## begin Document extract

Linus Torvalds: GPL is no hippie dream
Last Thursday, The SCO Group Inc. Chief Executive Officer (CEO) Darl McBride posted an open letter on SCO's Web site arguing that Linux backers were threatening to undermine the copyright protections provided in U.S. and European law. McBride's posting was the latest in a series of public statements by SCO portraying the open-source operating system as a threat to the commercial software industry and an enemy of intellectual property. "There is a group of software developers in the United States, and other parts of the world, that do not believe in the approach to copyright protection mandated by Congress," McBride wrote.
In this column, Linux creator Linus Torvalds rebuts Mr. McBride's arguments, arguing that the GPL (GNU General Public License) software license that governs Linux has far more in common with U.S. Copyright Law than McBride suggests.
I was recently sent a copy of SCO CEO Darl McBride's Open Letter on copyright law. As usual, Mr. McBride portrays the Linux community as the enemy of copyright. As always, he gets fundamental facts wrong.

## end Document extract
## begin Supplied records

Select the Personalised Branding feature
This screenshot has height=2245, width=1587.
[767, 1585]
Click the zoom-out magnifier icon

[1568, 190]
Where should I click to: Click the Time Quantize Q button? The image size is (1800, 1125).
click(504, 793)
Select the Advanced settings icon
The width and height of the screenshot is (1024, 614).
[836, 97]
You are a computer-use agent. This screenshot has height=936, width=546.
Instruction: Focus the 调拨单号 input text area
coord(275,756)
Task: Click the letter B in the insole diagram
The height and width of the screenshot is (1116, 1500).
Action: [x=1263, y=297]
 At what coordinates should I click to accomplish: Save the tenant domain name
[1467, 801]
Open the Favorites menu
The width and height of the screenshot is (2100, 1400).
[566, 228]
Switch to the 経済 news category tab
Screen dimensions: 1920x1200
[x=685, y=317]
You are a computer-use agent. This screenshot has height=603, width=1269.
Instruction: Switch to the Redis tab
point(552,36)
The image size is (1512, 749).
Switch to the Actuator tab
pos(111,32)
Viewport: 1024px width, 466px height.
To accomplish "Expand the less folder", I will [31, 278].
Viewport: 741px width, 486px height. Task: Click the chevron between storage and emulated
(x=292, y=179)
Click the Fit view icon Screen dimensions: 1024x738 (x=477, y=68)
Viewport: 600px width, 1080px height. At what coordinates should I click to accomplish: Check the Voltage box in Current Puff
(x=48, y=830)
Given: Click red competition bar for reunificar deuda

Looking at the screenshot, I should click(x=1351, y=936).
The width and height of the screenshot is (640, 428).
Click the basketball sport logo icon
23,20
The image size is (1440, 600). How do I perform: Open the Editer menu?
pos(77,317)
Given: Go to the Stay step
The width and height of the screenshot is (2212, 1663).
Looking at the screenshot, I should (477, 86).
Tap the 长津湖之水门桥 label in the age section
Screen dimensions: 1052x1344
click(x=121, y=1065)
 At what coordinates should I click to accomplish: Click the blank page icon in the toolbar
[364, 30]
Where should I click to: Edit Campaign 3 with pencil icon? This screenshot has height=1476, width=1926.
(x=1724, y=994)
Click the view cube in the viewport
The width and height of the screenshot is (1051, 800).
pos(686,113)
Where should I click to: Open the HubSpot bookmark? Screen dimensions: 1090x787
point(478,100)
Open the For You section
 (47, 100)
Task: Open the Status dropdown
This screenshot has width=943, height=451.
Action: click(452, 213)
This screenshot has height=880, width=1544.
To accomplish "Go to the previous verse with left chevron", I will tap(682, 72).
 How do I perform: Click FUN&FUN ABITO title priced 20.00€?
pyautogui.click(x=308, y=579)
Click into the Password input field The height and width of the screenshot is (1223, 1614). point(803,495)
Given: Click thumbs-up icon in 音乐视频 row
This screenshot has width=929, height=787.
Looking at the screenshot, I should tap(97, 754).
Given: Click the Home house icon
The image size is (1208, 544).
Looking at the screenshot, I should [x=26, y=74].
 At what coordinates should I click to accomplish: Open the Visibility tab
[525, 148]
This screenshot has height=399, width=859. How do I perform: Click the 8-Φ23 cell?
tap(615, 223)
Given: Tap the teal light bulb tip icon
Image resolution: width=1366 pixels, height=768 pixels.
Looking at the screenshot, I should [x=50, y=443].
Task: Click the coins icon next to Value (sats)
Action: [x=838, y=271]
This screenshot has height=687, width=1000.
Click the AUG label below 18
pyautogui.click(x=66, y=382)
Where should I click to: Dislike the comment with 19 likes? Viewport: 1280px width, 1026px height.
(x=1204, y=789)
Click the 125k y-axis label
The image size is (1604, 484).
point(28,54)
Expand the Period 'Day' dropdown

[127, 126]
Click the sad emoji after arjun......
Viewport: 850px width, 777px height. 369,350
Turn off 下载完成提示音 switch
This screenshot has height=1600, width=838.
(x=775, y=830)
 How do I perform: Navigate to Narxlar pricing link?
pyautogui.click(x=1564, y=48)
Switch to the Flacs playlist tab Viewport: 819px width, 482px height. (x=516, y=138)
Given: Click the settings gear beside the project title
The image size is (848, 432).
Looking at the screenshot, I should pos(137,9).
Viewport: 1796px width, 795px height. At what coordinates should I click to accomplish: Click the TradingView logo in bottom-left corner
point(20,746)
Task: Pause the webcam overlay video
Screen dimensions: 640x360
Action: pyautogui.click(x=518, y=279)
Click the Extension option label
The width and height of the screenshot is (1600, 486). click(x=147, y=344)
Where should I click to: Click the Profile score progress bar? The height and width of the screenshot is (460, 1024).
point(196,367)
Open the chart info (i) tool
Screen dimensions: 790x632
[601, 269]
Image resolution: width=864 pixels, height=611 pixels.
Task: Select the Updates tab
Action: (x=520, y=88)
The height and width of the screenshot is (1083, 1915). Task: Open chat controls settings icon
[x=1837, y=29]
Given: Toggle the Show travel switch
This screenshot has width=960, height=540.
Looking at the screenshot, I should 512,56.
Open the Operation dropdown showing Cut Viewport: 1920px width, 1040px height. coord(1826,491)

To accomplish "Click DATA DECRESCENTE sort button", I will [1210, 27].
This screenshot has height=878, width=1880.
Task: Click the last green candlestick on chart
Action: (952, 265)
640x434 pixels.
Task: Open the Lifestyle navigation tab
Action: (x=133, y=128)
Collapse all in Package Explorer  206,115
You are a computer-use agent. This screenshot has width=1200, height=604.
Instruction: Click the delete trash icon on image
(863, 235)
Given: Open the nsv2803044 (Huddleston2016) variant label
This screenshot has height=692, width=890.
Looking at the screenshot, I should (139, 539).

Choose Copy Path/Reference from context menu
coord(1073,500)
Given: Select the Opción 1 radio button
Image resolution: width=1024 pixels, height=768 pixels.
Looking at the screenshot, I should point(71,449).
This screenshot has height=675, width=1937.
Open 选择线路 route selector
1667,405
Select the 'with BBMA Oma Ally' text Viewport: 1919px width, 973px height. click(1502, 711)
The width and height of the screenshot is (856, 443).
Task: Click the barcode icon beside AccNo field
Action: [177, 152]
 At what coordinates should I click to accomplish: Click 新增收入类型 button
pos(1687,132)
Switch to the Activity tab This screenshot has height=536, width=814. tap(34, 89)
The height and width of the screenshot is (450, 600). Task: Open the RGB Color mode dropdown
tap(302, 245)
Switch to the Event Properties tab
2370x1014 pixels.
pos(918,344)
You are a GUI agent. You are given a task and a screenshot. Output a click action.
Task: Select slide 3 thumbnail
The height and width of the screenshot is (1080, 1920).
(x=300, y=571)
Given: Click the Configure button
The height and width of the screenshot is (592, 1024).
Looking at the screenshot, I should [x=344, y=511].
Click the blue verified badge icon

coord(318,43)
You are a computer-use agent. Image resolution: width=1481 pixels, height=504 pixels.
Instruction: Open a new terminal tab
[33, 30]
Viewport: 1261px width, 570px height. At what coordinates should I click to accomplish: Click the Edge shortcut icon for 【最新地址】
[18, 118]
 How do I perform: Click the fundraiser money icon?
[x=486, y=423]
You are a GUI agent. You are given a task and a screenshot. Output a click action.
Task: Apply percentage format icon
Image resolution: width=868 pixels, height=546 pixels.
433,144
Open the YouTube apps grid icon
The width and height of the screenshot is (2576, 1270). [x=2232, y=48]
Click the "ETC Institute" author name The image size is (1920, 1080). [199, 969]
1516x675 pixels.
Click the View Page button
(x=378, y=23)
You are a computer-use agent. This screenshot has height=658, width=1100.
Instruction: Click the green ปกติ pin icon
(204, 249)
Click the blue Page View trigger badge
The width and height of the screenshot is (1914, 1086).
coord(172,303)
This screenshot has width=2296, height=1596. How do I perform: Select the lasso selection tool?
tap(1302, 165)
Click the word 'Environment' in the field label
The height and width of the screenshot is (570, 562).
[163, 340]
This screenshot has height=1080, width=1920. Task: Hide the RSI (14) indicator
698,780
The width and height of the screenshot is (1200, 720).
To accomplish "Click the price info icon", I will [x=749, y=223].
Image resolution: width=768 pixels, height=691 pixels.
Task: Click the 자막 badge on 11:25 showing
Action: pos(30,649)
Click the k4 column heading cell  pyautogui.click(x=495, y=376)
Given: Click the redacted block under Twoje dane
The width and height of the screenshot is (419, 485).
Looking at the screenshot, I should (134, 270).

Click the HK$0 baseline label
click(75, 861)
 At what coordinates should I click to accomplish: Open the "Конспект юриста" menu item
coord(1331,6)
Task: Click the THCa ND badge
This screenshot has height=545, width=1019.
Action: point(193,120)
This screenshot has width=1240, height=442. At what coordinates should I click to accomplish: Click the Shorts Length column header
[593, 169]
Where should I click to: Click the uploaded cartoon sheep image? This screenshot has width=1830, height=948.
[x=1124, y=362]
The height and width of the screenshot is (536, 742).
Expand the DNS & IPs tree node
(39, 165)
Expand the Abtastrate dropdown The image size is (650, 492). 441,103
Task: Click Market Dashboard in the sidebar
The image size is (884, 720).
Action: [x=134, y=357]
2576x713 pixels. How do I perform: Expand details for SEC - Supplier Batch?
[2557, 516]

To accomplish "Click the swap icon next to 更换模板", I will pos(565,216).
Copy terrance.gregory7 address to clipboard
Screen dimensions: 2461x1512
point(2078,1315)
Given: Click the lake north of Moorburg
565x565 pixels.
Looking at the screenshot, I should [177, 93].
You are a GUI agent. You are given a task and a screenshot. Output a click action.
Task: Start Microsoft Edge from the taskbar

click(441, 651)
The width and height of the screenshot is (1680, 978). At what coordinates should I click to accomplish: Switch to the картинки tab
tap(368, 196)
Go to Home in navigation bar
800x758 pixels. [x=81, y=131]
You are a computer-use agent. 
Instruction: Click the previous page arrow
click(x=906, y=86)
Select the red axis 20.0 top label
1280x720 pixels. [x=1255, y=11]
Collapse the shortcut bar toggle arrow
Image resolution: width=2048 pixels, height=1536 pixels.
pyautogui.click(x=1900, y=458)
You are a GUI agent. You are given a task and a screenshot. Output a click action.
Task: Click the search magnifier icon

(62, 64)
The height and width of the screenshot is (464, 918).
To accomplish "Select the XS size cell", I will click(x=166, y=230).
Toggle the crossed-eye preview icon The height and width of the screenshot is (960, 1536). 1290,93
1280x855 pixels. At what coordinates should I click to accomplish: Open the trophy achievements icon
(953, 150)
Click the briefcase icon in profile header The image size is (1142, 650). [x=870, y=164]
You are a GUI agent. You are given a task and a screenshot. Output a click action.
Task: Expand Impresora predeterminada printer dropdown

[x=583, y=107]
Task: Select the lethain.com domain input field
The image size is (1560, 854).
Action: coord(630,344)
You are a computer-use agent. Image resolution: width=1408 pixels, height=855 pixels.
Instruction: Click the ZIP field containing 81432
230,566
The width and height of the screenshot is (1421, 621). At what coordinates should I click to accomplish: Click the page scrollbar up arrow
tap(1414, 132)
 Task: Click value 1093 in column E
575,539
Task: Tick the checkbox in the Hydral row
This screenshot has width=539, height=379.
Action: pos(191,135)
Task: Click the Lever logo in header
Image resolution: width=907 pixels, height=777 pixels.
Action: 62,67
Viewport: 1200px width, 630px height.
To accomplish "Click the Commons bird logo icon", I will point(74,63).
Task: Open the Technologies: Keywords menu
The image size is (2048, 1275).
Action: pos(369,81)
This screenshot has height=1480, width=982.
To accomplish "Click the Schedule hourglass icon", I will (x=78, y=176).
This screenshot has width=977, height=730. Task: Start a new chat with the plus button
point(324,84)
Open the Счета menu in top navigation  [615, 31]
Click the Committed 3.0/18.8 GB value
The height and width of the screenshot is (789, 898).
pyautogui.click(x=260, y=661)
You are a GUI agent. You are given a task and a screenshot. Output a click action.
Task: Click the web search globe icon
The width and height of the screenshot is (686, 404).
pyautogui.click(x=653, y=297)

## end Supplied records

Given instruction:
Resume the opinion piece on the GPL and copyright law from the point where it stops, before the rows.

Output of the exercise:
Their argument about copyright law is totally specious, and fails any sensible test. They claim that the U.S. Congress' authority under the U.S. Constitution to "promote the Progress of Science and the useful arts" inherently includes a profit motive.
This is an obvious misrepresentation of facts. It's akin to saying that public universities are fundamentally unconstitutional, since they "promote the Progress of Science" yet they aren't motivated by profit.
There is nothing unconstitutional in not being motivated by money alone, although clearly money -- rather than sense, law or anything else -- is what motivates Darl McBride.
Recently, we had an unrelated copyright discussion on the Linux kernel discussion list (some people still want to have binary only modules and try to argue that the GPL doesn't ever cover them).
Anyway, that's beside the point, though it does show that some people want to take advantage of open source without giving anything back. But after the discussion, I ended up looking up the exact wording of the U.S. copyright law and guess what I found:
"The term 'financial gain' includes receipt, or expectation of receipt, of anything of value, including the receipt of other
copyrighted works."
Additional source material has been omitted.